**Brief:**
In the listing below, look for "agent" and copy every line that has it.

**Given data:**
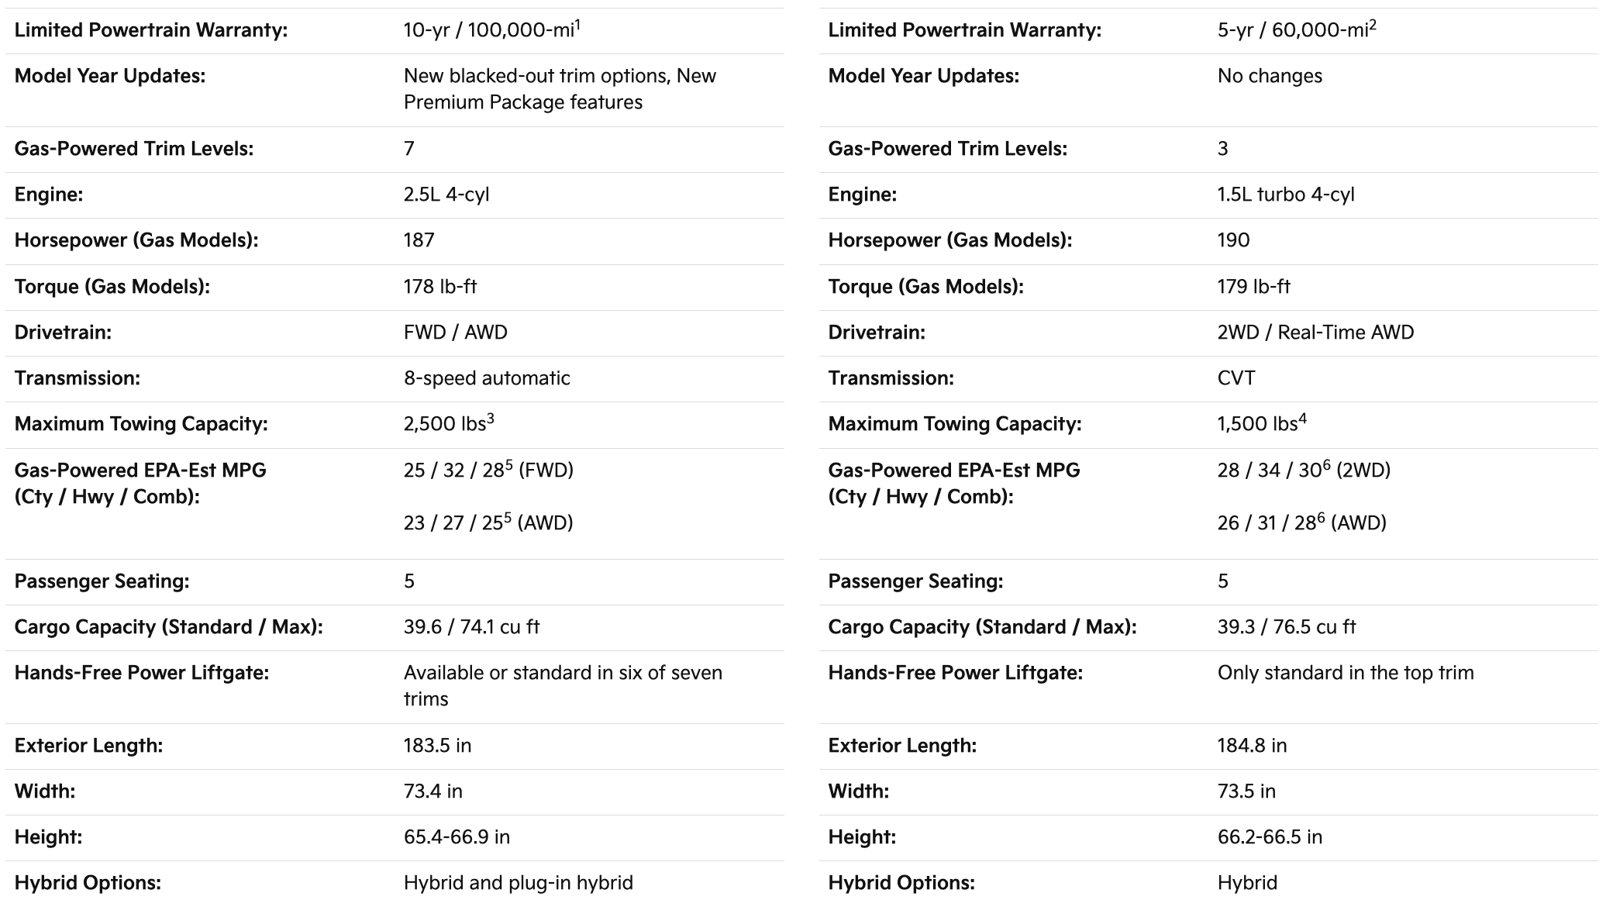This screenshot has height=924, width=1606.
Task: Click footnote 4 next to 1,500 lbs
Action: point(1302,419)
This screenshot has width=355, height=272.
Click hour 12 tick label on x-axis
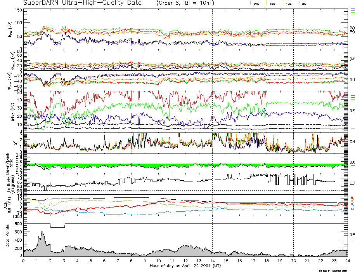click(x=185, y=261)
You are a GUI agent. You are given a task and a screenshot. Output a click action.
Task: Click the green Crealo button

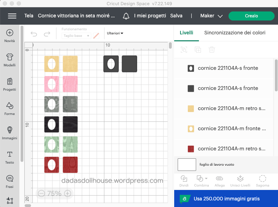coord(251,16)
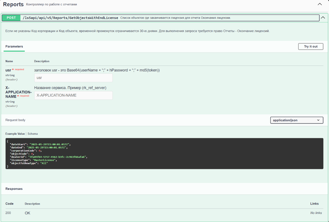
---
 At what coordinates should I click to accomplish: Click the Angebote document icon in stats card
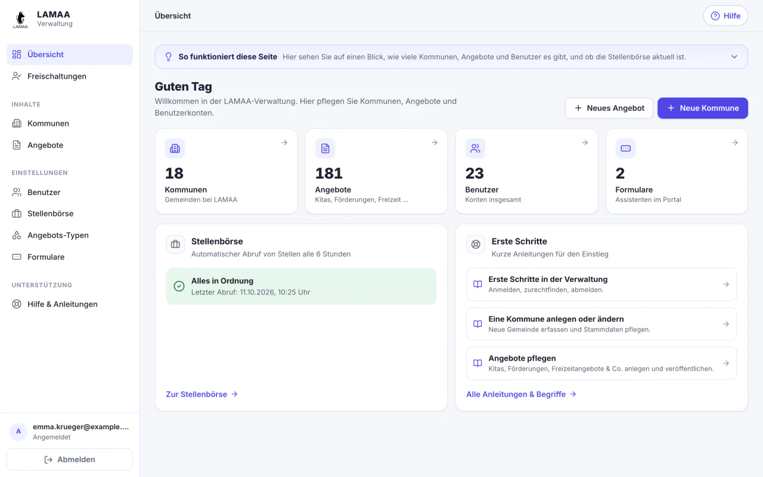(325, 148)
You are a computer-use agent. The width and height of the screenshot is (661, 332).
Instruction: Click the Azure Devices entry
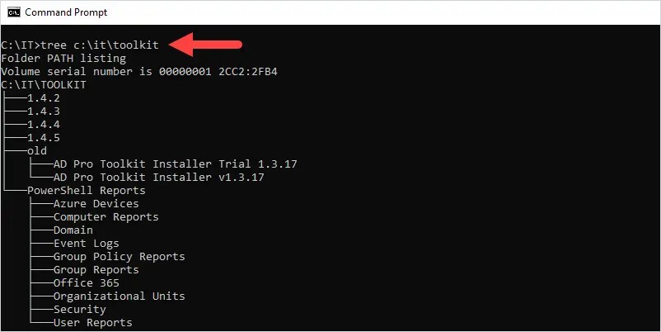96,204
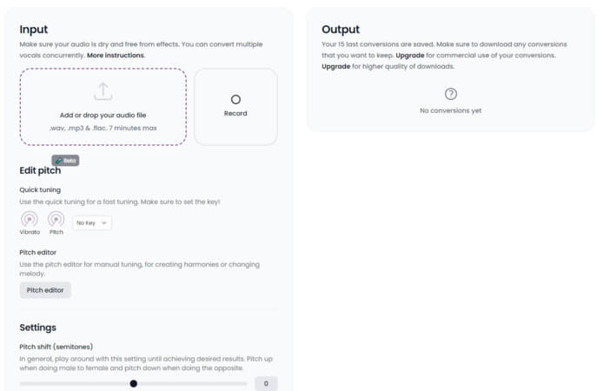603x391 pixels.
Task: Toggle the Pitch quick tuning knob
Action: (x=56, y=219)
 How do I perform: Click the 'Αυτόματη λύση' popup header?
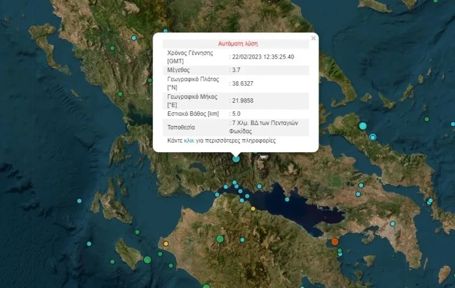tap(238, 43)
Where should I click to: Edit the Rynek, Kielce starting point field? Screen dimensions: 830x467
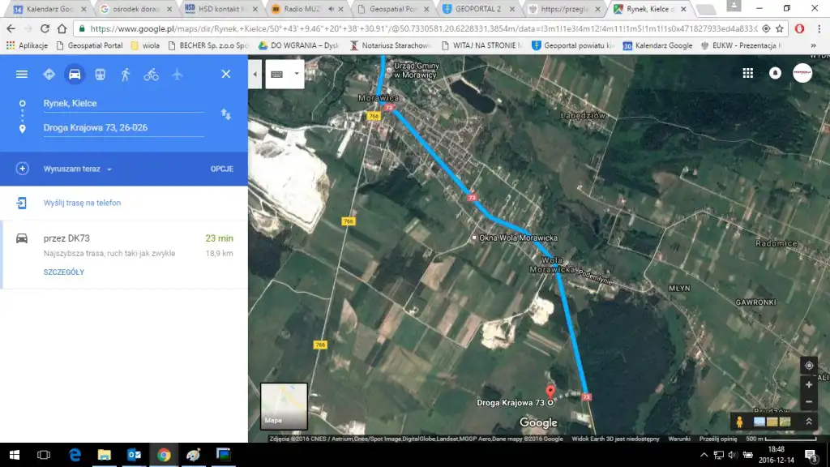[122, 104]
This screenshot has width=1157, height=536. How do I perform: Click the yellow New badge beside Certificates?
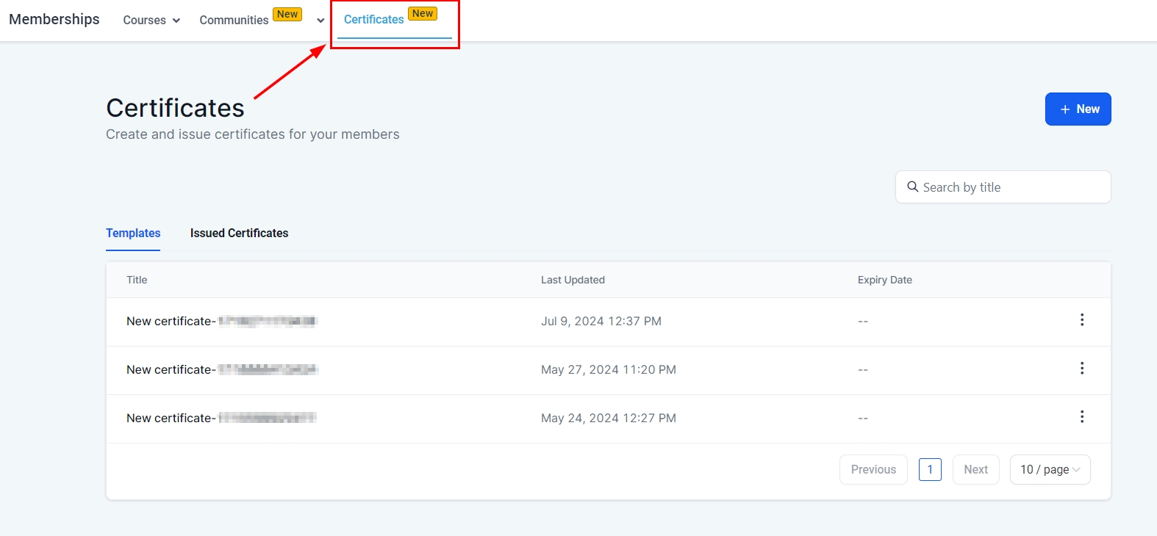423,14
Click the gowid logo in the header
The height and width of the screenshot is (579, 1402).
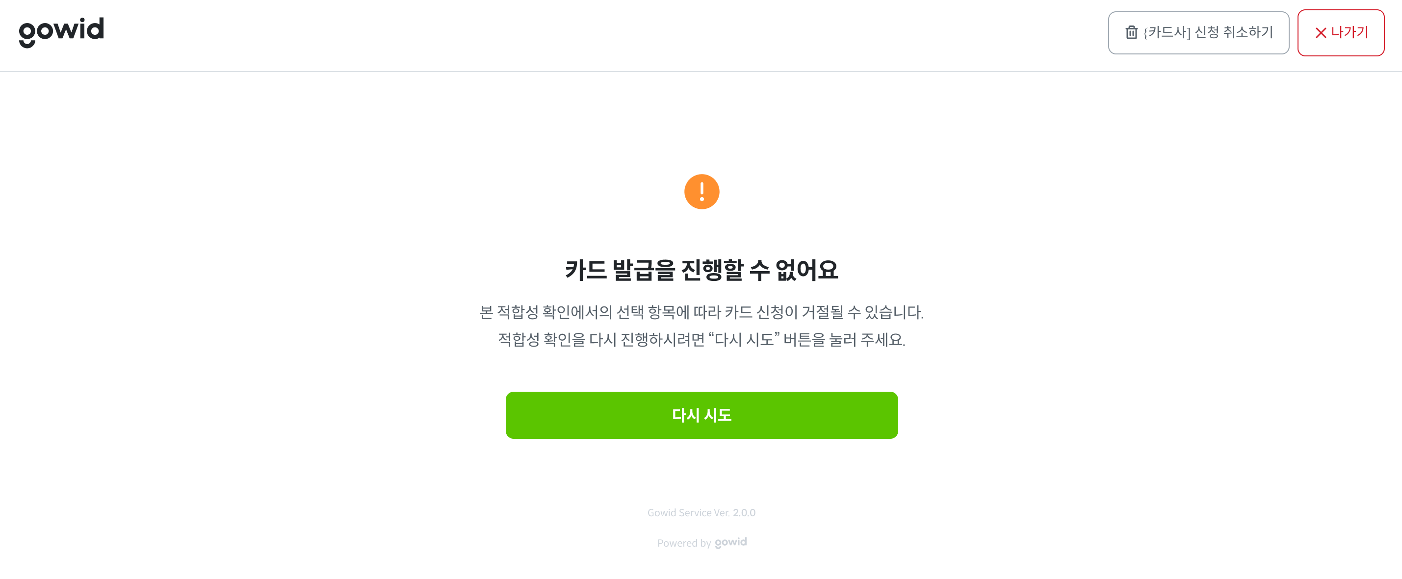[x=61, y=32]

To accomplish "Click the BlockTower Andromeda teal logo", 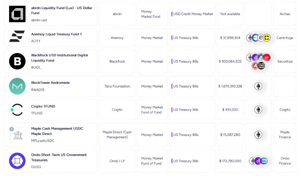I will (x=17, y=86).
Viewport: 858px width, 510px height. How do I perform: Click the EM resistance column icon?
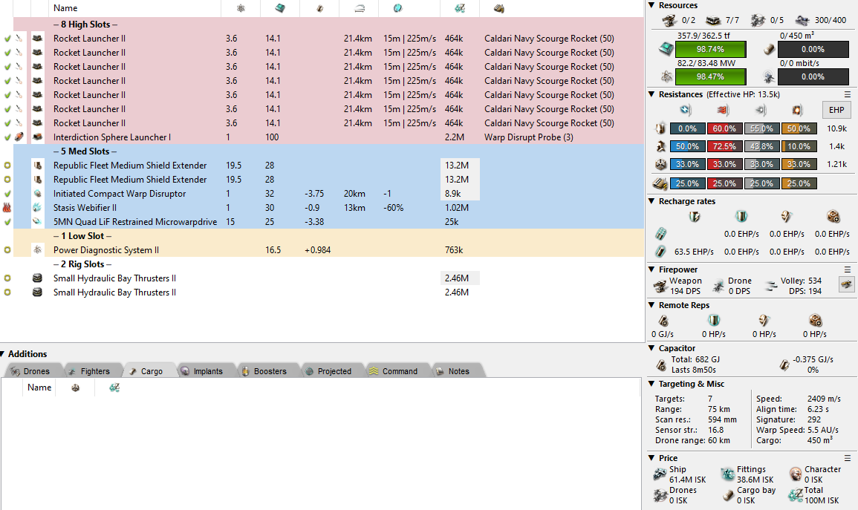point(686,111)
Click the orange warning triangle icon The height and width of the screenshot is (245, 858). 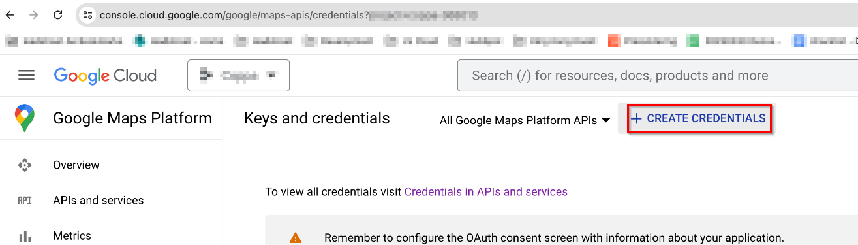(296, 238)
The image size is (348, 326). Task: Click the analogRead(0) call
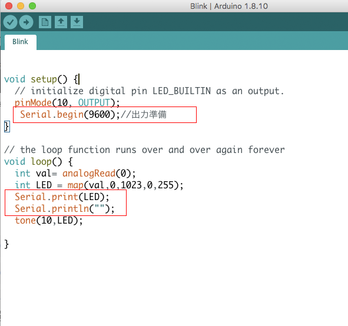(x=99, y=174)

**Problem solution:**
You are a GUI agent. You are given a task and a screenshot. Output a click action.
You are a computer-use agent. The width and height of the screenshot is (661, 332).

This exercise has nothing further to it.